The lowest point of this "U" (the vertex) is exactly in the middle of `a` and `b`. So, at `y = (a+b)/2`.

Now, we only care about `y` values from `0` to `a`.
* When `y = 0`: Rate = `k(a-0)(b-0) = kab`. This is a positive value.
* When `y = a`: Rate = `k(a-a)(b-a) = k(0)(b-a) = 0`.
* Since `a < (a+b)/2` (because `a` is smaller than `b`), the range `0 <= y <= a` is completely to the *left* of the lowest point of the "U" shape.
* On the left side of the lowest point of an upward-opening "U" shape, the graph goes downwards.
* So, our graph segment for `0 <= y <= a` starts high at `y=0` and smoothly goes down to `0` at `y=a`.

Here's a simple sketch:
```
Rate
^
| (kab) . . . .
| . .
| . .
| . .
| . .
| . .
| . .
|-----------------------.-----------> y
0 a (vertex is between a and b, not shown in this segment)
```
(Imagine the curve dropping from `kab` at `y=0` to `0` at `y=a`.)

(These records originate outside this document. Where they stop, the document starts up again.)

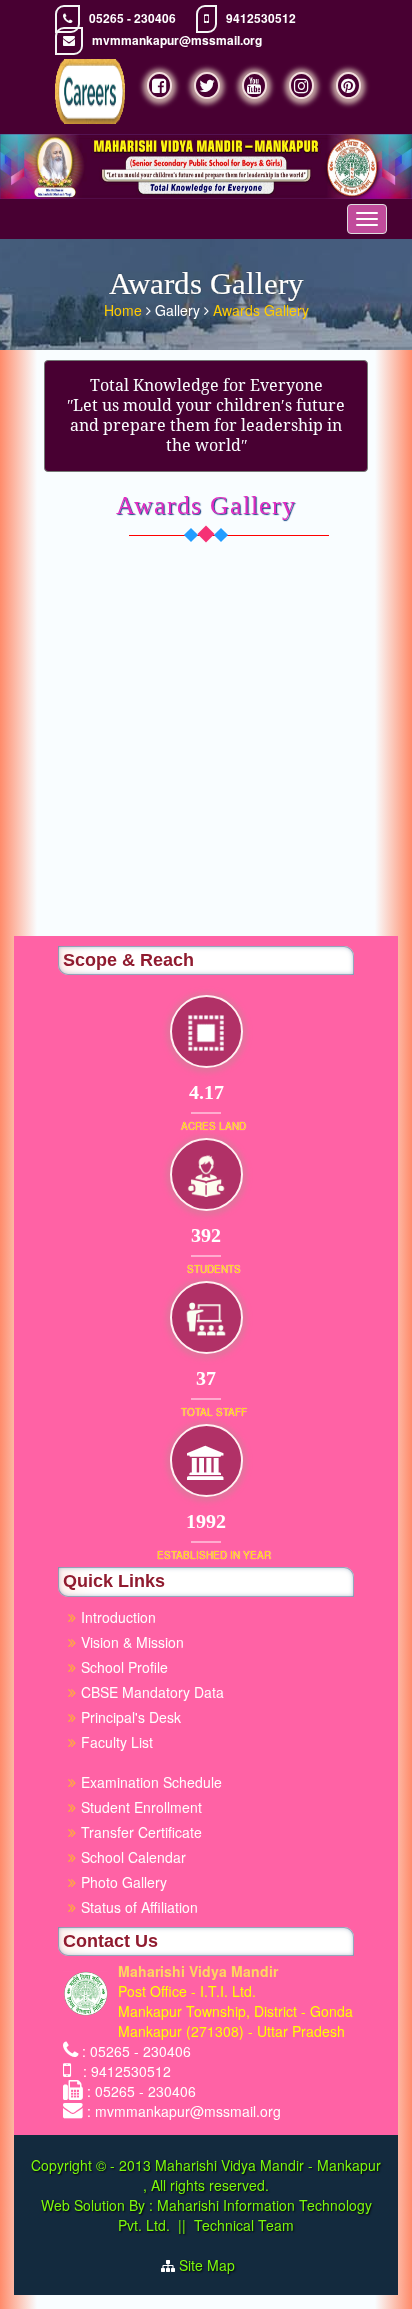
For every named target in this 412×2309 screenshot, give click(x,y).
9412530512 (261, 18)
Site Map (215, 2265)
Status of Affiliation (139, 1907)
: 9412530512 (123, 2071)
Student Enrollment (141, 1807)
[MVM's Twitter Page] (207, 85)
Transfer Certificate (141, 1832)
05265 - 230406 (132, 18)
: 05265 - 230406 (136, 2051)
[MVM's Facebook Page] (159, 85)
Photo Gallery (124, 1882)
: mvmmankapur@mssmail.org (184, 2111)
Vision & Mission (132, 1642)
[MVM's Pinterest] (348, 85)
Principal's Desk (131, 1717)
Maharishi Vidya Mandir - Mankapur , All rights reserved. (262, 2175)
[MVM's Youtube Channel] (254, 85)
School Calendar (133, 1857)
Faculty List (117, 1742)
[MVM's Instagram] (301, 85)
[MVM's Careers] (90, 91)
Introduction (118, 1617)
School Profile (124, 1667)
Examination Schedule (151, 1782)
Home (125, 310)
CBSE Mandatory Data (152, 1692)
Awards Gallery (261, 310)
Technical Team (244, 2225)
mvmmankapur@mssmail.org (177, 40)
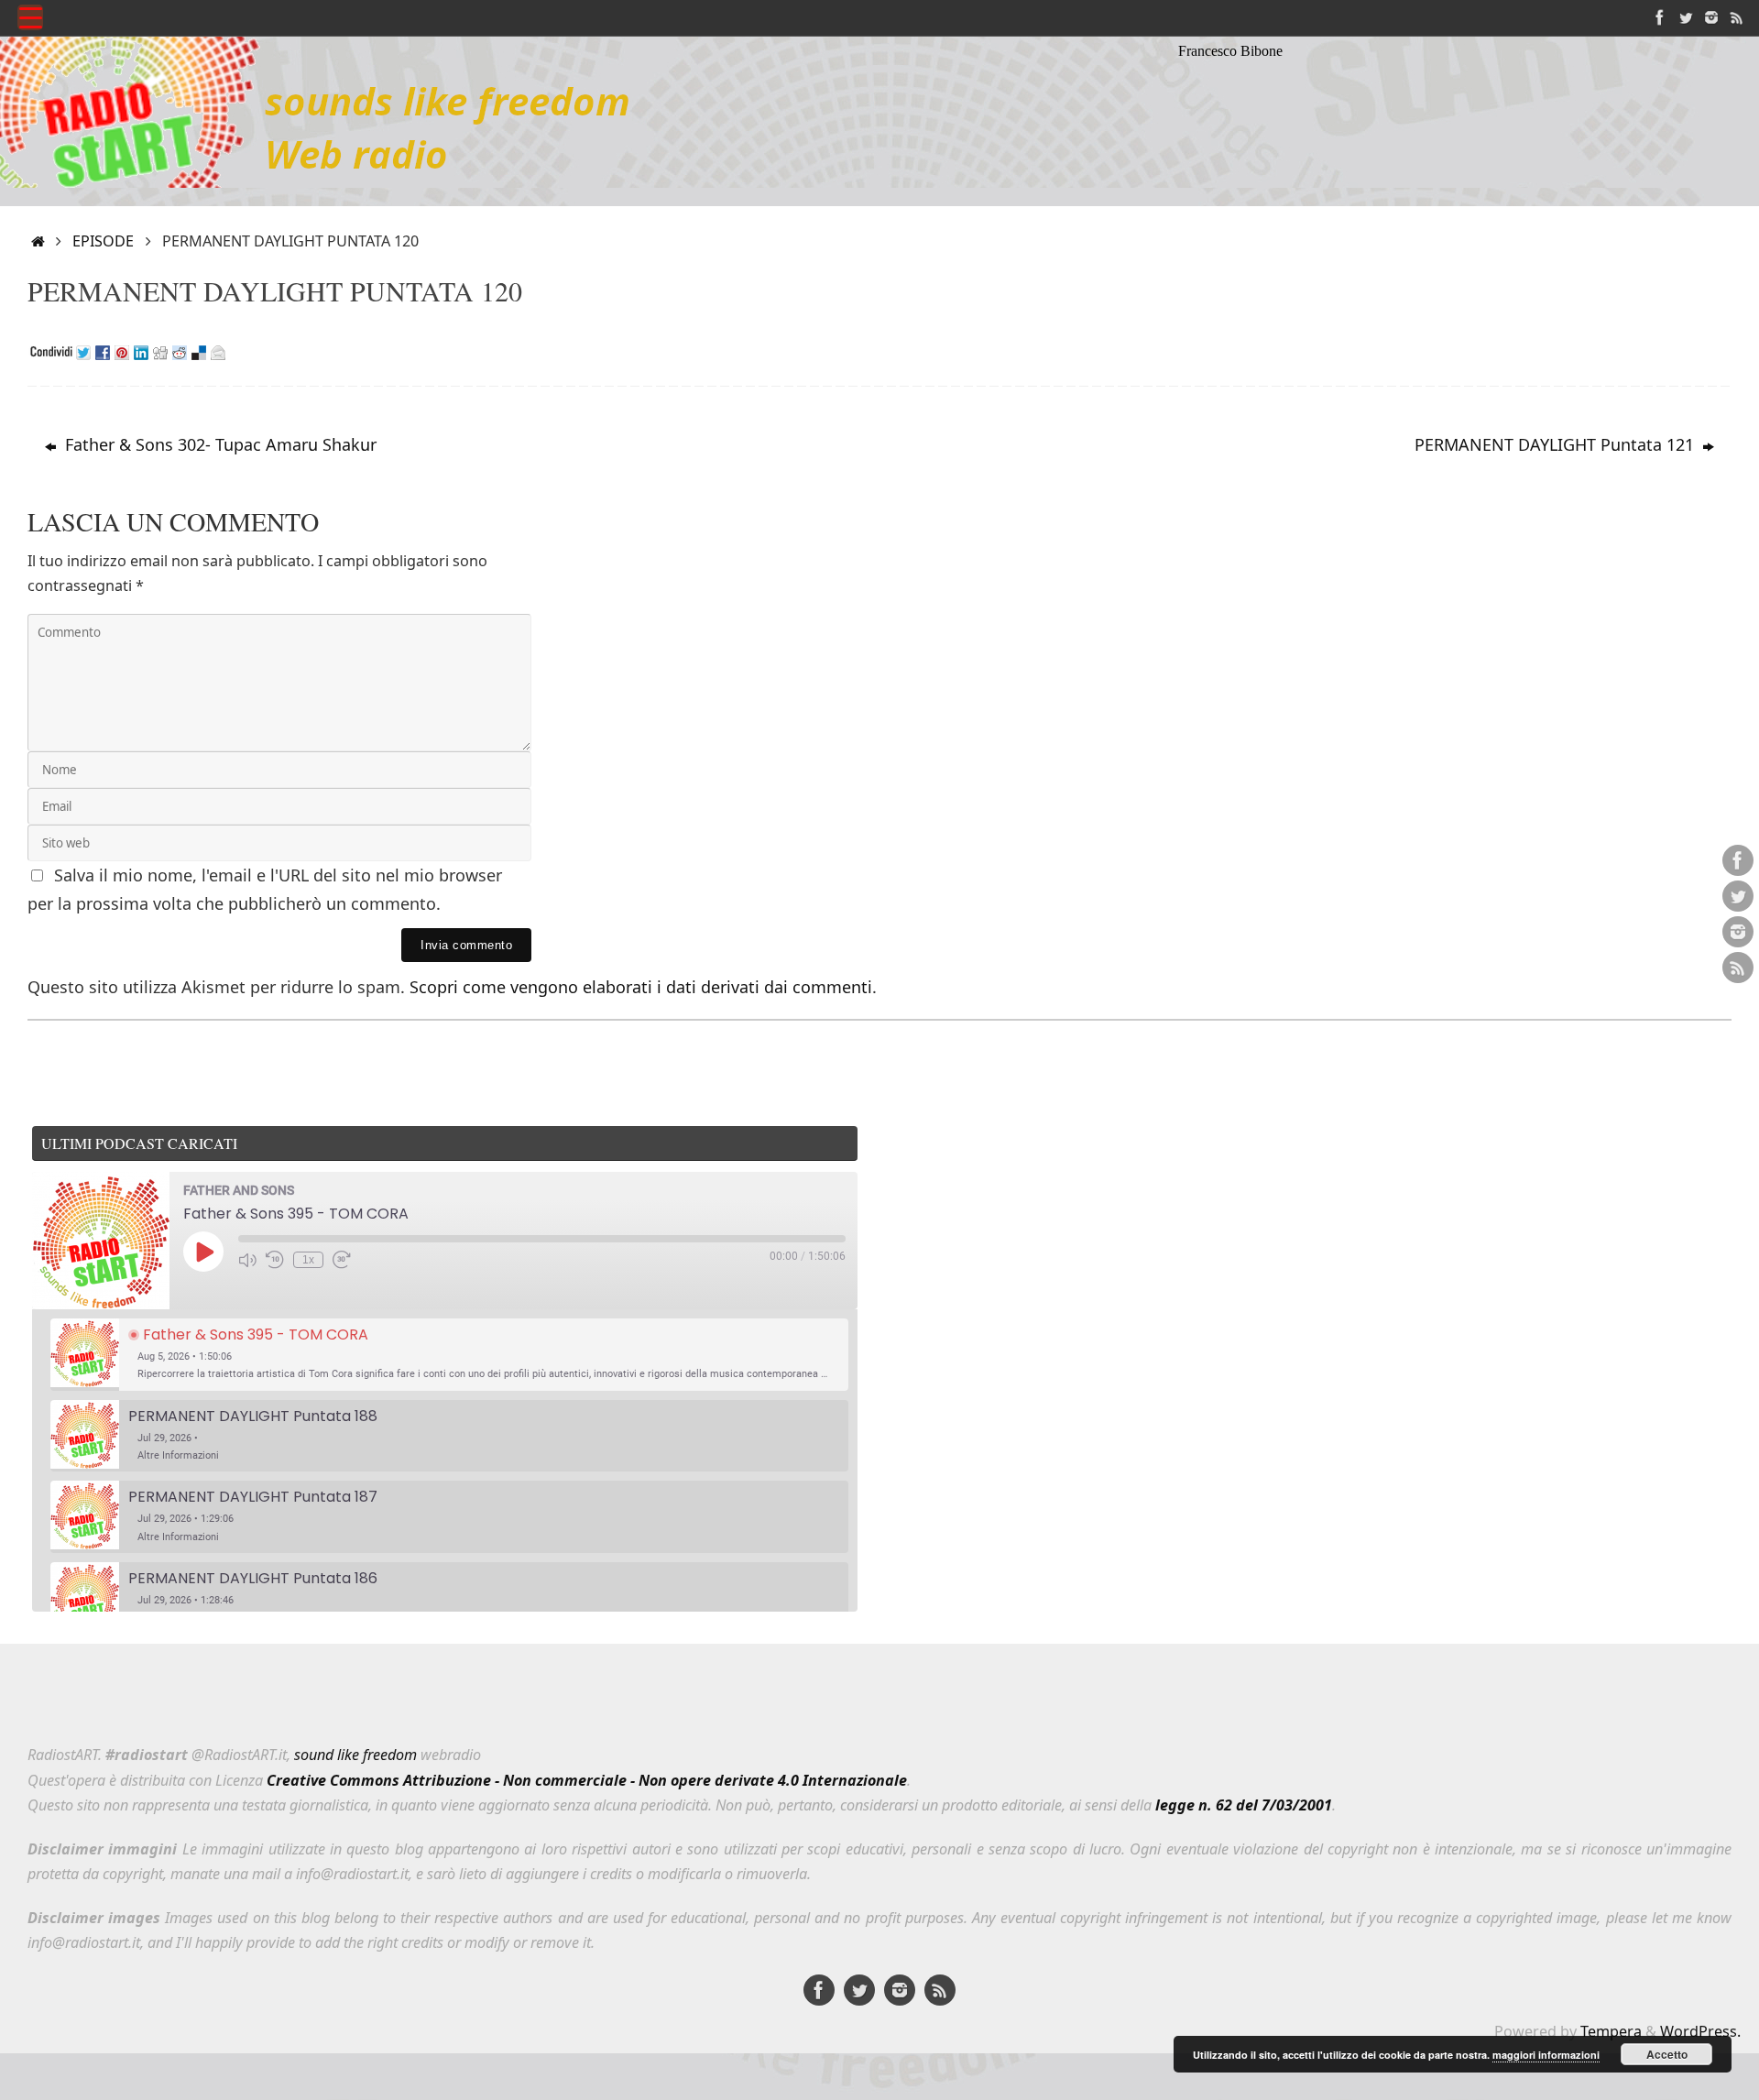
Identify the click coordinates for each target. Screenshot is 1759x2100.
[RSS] (1737, 17)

**Part (b): Use your graph to find the value of y at which the rate of the reaction is fastest.**

1. Looking at our sketch for `0 <= y <= a`:
The curve starts at its highest point when `y = 0` (where Rate = `kab`).
Then, it continuously goes downwards as `y` increases, reaching `0` when `y = a`.
Since the curve is always decreasing in this part, the fastest rate (the highest point on the graph) must be at the very beginning of our range for `y`.
2. The smallest possible value for `y` (a quantity) is `0`.
3. Therefore, the rate of the reaction is fastest when `y = 0`.